Ces unités s’appuient sur plusieurs pôles d'expertise comme le Centre d’expertise hélicoptères, l’École du personnel du pont d’envol (EPPE) et le Centre d’expérimentations pratiques et de réception de l’aéronautique navale (CEPA/10S). Ce dernier joue un rôle clé dans le développement des équipements de demain, en testant et validant les nouveaux matériels de l’aéronautique navale.
La BAN fonctionne 24h/24 et 365 jours par an avec plus de 1 600 personnes, dont 300 civils. Elle accueille également des aéronefs alliés et des autres armées : avions de patrouille maritime, chasseurs de l’armée de l’Air et de l’Espace, ou encore appareils engagés dans des exercices internationaux en Méditerranée. Au-delà de la maintenance des hélicoptères, la BAN est un centre de formation et de préparation opérationnelle essentiel au soutien des unités aéronavales.
En parallèle, elle joue aussi un rôle clé dans l’action de l’État en mer, en soutien des forces de surveillance maritime, des douanes et de la gendarmerie.
Fait rare en France, la base d’aéronautique navale de Hyères est un aéroport mixte, où cohabitent trafics militaire et commercial. Avec 350 000 passagers et 24 000 mouvements aériens par an, elle est un acteur économique important pour la région, tout en garantissant la priorité à ses missions militaires.
Un ancrage fort dans le territoire
Loin d’être isolée, la BAN entretient un lien étroit avec la population. Elle ouvre régulièrement ses portes aux élus, aux associations et aux jeunes lors des Journées Défense et Citoyenneté (JDC), accueillant près de 5 000 visiteurs par an.

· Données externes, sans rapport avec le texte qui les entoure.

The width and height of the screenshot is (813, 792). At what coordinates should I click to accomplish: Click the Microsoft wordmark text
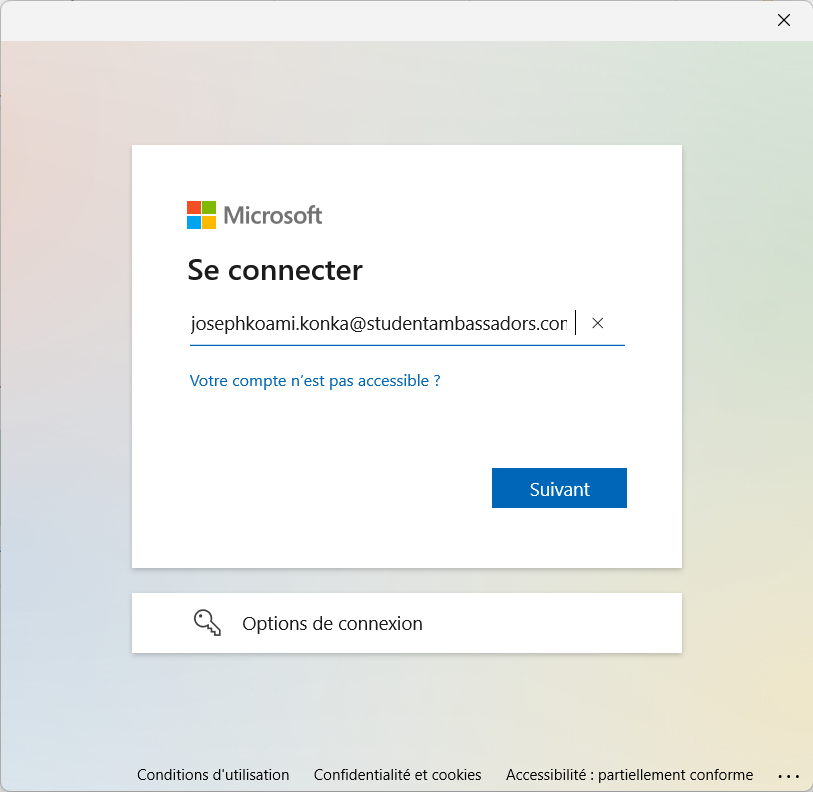click(273, 215)
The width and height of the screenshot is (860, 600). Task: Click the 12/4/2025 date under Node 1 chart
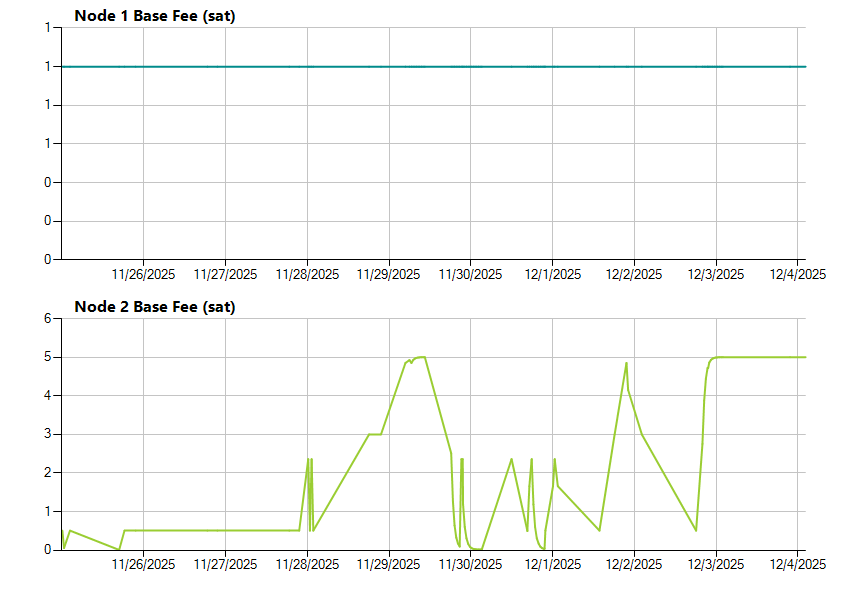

En plus de son rôle militaire, la BAN joue un rôle environnemental. Elle se situe dans une zone naturelle protégée qui compte 204 espèces d’oiseaux et 17 de mammifères. Son service de prévention du risque animalier, en partenariat avec la Ligue de protection des oiseaux PACA, veille à concilier opérations aériennes et préservation de la biodiversité.
Un siècle après sa création, la BAN continue d’évoluer, entre tradition et modernité. Le centenaire marque une étape, mais aussi une ouverture vers l’avenir, où l’innovation et les nouvelles technologies redéfiniront les missions de l’aéronautique navale.